Conocidas también como “quelonios”, las tortugas son los reptiles más antiguos de la tierra, muy por encima de los lagartos y las serpientes. Evidencias arqueológicas sugieren que su origen se remonta al período triásico que comenzó hace aproximadamente 250 millones de años.

Durante su evolución, este animal se ha dividido en diferentes subgéneros, cada uno con sus características físicas y geográficas particulares. De ellas, la más común como mascota es la tortuga semiacuática, que solo puede comer cuando está en el agua, ya que no produce saliva y necesita de líquido para poder tragar. Estas son muy sensibles, por lo cual suelen enfermarse con regularidad si viven en un lugar inadecuado o comen alimentos que no le favorecen. Así que si decides tener una tortuga como mascota, te recomendamos saber cómo debes cuidar de ella.

¿Qué pueden comer las tortugas?

  • Alimentos comerciales. No hay nada mejor para una mascota que brindarle un alimento especialmente diseñado para ellos. Existen muchas opciones diferentes en el mercado, pero todas con un alto valor nutritivo, necesario para el correcto desarrollo de la mascota. Esta debe ser siempre tú primera opción. Sin embargo, no a todas las tortugas les gustan los alimentos comerciales. Por lo general, aquellas que fueron capturadas después de su etapa de cría, no toleran con facilidad esta comida, ya que no están acostumbradas a ella y no la reconocen.

 

  • ¿Y si no reconoce el alimento comercial? En estos casos se recomienda recordar que las tortugas son herbívoras u omnívoras, según sea su especie. Se puede mezclar un poco de a comida comercial con vegetales. Trozos pequeños de lechuga, zanahoria, col y pepino son una deliciosa opción para ellas. También puedes rallar un poco de tomate, calabacín, brócoli y coliflor. Si percibes que tu tortuga se come los vegetales, pero ignora la comida especial, no te desesperes; sigue con la misma rutina un par de semanas más. También, puedes intentar dárselo una vez a la semana. Algunas se atreven a probar el alimento comercial y logran adaptarse a este.
  • Proteínas. Para que tu tortuga tenga una alimentación completa sería ideal brindarle un poco de pescado. No tiene que ser alguno en especial, solo tienes que compartir el que compran en tu casa. Solo tienes que evitar aquellos que son muy salados o que estén crudos.  Antes de servirle pescado a tu tortuga, procura lavarlo bien para quitarle la grasa que pueda tener. De todas formas, el pescado suele ensuciar mucho el agua de la pecera, por lo cual es recomendable lavarla luego de que tu mascota se coma el pescado. Los que más contaminan el agua son los pescados azules, como el atún, el salmón y las sardinas.
  • Las tortugas de agua también disfrutan en su menú de los grillos. Ellos son un alimento rico en vitaminas y nutrientes. De la misma forma, puedes optar por las hormigas medianas o las arañas pequeñas, como las que se pueden encontrar en casa. Para conseguirlos, no tienes cazarlos en el bosque; existen algunas tiendas que los venden para alimentar reptiles. La cantidad adecuada dependerá de la especie y el tamaño de la tortuga. Un especialista podrá orientarte mejor al respecto.

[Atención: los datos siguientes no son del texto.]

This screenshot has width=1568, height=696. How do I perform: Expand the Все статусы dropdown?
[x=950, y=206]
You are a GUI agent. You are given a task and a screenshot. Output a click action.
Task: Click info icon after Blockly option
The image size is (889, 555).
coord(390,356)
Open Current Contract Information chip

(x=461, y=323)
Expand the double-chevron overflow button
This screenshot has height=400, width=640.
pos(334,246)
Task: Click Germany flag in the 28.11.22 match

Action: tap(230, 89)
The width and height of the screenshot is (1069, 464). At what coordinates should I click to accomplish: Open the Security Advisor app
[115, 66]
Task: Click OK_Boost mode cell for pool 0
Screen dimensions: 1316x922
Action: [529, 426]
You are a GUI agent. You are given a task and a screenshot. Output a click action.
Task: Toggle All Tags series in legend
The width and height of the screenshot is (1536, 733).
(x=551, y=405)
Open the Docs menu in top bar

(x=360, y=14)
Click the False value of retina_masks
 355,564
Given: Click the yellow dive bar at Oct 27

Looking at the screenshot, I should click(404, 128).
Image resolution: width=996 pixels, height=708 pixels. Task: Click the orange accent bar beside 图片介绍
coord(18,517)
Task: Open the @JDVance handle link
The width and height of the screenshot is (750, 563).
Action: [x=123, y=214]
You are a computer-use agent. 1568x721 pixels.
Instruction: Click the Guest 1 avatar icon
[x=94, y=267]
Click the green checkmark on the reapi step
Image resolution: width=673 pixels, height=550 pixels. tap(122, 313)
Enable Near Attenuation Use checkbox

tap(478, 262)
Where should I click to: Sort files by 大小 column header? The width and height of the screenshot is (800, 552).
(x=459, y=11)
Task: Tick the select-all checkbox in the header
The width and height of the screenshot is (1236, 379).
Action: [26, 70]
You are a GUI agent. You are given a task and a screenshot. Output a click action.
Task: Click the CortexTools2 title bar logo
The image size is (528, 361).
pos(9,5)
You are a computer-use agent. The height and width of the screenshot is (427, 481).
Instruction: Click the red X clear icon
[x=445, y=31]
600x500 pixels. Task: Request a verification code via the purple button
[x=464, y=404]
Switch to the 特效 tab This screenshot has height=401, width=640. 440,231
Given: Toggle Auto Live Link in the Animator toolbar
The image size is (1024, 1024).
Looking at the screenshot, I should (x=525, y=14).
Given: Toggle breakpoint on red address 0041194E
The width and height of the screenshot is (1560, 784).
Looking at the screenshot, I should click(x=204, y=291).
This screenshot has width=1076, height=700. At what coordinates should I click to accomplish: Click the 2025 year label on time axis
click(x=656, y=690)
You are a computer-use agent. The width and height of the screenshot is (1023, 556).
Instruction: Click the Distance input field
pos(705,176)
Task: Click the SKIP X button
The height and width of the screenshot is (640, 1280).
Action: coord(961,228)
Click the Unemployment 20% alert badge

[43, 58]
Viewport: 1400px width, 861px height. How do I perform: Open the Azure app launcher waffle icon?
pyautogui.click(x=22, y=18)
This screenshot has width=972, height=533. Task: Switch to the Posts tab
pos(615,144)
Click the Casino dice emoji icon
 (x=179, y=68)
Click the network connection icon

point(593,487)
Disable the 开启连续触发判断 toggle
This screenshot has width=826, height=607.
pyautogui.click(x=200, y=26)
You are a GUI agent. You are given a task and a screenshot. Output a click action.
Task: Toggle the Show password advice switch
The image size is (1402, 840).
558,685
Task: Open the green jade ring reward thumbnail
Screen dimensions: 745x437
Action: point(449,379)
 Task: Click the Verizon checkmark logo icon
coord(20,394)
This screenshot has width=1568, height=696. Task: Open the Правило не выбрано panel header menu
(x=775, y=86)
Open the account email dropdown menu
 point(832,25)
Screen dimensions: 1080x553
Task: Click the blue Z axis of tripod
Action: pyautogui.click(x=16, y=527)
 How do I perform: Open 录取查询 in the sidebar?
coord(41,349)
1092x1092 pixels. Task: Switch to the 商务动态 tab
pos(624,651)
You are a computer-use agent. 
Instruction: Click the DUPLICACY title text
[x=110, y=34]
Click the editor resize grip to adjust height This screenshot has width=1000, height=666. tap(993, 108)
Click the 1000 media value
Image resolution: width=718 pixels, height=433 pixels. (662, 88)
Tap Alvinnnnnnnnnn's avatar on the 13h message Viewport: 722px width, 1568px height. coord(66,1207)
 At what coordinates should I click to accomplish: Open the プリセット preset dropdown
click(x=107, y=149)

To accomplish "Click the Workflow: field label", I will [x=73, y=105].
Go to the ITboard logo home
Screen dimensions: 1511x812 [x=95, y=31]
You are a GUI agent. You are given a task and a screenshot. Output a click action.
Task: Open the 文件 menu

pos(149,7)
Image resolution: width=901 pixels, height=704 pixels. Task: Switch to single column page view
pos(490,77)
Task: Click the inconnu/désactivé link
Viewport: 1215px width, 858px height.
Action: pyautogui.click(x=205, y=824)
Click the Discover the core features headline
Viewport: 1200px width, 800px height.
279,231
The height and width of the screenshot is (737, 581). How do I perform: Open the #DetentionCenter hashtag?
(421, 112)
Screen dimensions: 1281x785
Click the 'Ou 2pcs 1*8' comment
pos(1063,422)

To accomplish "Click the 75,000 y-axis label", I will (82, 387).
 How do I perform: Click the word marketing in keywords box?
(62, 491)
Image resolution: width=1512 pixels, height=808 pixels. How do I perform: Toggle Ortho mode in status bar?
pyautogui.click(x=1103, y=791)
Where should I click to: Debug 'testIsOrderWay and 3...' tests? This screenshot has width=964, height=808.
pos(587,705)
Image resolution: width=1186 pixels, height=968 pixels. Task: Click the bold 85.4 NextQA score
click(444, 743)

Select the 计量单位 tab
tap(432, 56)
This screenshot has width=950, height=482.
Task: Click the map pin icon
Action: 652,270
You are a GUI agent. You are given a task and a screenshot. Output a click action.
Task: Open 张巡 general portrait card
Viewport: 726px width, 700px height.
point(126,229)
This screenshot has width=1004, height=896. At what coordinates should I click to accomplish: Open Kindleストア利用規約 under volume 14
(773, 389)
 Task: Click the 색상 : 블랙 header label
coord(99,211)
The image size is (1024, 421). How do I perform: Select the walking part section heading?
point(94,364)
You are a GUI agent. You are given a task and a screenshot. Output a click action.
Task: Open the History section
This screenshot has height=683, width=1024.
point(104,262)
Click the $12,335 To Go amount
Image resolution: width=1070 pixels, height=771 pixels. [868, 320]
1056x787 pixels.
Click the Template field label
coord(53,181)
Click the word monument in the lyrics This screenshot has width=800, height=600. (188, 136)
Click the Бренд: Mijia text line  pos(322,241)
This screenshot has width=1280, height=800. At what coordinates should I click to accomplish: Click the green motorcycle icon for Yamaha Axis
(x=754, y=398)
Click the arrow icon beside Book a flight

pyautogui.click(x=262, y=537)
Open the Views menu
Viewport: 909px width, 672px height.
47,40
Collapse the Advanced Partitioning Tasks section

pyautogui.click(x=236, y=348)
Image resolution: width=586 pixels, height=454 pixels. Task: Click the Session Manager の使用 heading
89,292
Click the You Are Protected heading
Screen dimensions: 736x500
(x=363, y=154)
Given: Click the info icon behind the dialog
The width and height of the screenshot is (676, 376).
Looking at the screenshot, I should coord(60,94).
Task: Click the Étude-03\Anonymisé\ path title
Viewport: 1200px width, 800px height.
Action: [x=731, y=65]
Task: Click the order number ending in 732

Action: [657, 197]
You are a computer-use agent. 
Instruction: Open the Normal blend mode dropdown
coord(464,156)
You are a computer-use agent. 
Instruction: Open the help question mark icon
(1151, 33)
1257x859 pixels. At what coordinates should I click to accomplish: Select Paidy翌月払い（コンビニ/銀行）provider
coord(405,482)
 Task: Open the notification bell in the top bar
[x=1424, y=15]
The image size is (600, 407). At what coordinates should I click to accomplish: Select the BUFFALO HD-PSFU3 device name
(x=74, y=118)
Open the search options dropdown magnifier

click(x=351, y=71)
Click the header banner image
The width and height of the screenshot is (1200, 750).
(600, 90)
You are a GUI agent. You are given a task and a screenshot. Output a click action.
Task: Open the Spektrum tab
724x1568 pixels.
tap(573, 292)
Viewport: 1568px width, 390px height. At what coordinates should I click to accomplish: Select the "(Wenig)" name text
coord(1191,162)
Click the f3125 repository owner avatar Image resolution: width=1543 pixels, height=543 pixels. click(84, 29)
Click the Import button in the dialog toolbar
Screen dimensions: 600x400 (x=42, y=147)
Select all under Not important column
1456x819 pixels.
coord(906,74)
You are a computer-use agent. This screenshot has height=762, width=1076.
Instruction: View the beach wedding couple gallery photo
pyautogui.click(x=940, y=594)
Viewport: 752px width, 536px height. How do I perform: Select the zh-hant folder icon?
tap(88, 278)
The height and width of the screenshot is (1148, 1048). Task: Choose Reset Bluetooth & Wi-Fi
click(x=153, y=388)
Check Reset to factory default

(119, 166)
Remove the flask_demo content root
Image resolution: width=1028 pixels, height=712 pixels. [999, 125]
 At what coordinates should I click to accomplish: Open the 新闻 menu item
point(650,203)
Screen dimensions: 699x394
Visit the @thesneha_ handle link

  • Algunos animales, especialmente los reptiles, se alimentan de las larvas en sus espacios naturales. Por eso, se recomienda poner un poco de ellas en las peceras para complementar la dieta de las tortugas, ya que tienen un gran valor nutricional. Si no deseas mezclarla con el resto de sus alimentos, puedes utilizarlas para variarle la dieta, brindándosela una vez a la semana. También las puedes adquirir en las tiendas de alimentos para animales.
  • Las tortugas terrestres disfrutan mucho de las frutas. Puedes ofrecerles manzanas rojas, plátano, albaricoque y patilla cortada en trozos. Evita las frutas cítricas, como la piña o la naranja.

 

  • Agua limpia. Esto es fundamental para la alimentación de estas mascotas. En el caso de las tortugas acuáticas, el agua es el medio a través del cual obtienen sus alimentos, por lo que debe ser potable en la medida de lo posible y estar libre de residuos. Para las tortugas terrestres, es vital para mantenerse hidratada. Por ello, se recomienda siempre tener un envase lleno de agua fresca, protegido del sol y de otros animales que se tengan en el hogar.

 

Las tortugas son unas maravillosas mascotas, que como cualquier otra, requiere de cuidados especiales y cariño. Procurándole una buena alimentación protegeremos no solo sus órganos, sino también el buen estado de su piel y su caparazón que tantos problemas les genera.

Combina los cuidados del hogar con una asistencia regular al veterinario y tendrás una tortuga feliz en casa, con la que puedes compartir tu vida a otra velocidad.